* Problem statement *
Would you show every line from the records that holds "settings"?

* Given data *
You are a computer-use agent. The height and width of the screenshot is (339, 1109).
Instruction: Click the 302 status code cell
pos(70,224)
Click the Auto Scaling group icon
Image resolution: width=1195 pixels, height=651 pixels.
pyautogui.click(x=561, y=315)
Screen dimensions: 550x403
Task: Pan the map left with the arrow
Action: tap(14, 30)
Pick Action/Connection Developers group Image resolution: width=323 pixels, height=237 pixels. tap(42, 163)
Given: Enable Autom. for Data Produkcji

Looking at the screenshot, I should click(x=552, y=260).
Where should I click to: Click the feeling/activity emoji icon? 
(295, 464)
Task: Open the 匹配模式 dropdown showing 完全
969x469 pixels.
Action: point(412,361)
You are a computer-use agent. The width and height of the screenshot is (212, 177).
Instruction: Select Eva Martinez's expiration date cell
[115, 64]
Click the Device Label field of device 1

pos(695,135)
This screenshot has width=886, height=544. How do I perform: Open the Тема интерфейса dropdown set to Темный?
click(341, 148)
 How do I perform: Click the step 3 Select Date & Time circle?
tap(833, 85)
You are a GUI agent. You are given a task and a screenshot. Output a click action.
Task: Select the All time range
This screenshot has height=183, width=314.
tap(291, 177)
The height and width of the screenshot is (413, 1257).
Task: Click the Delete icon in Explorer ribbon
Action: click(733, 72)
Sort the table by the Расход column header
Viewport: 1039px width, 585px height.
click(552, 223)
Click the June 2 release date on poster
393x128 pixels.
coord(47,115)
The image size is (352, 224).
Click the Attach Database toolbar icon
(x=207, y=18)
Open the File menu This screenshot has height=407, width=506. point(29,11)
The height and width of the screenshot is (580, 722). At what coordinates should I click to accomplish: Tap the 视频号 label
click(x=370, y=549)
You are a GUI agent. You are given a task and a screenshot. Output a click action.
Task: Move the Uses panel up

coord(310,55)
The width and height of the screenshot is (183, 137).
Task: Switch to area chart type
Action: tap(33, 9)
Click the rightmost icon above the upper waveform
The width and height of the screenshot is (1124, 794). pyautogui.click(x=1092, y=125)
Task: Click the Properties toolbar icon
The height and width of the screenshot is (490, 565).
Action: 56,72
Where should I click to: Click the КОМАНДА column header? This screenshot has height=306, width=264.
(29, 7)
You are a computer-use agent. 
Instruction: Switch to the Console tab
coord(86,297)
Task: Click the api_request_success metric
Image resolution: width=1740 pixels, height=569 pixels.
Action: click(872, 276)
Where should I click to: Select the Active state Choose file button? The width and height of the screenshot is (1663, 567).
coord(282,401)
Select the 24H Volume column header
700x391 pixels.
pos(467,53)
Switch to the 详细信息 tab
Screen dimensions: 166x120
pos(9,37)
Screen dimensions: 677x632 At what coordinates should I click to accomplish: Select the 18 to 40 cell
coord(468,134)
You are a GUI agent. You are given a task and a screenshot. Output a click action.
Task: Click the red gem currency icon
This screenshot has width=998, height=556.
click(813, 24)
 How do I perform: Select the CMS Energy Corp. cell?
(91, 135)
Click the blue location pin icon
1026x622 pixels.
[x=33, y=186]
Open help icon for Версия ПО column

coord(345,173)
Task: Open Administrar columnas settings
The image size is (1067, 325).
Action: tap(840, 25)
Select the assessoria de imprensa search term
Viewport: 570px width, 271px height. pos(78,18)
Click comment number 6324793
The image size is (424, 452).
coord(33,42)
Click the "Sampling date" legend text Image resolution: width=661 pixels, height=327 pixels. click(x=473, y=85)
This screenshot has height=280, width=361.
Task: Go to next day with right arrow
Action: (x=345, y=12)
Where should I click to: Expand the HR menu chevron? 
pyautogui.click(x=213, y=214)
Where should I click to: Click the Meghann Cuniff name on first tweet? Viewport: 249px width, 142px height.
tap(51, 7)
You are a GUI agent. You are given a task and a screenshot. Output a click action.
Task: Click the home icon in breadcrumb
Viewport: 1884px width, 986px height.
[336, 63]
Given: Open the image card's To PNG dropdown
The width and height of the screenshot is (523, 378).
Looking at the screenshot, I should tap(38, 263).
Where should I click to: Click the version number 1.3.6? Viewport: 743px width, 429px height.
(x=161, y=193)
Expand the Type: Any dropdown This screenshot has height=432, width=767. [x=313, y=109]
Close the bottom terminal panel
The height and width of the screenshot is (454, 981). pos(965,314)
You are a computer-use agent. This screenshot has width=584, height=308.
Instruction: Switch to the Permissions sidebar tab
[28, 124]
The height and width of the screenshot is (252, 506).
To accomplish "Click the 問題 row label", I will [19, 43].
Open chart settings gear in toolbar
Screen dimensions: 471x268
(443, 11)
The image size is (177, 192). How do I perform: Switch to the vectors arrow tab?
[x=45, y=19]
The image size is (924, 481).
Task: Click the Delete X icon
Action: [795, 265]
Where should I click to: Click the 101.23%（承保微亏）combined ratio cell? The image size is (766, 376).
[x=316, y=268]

* Answer to this exercise *
Task: Open Administrar columnas settings
Open chart settings gear in toolbar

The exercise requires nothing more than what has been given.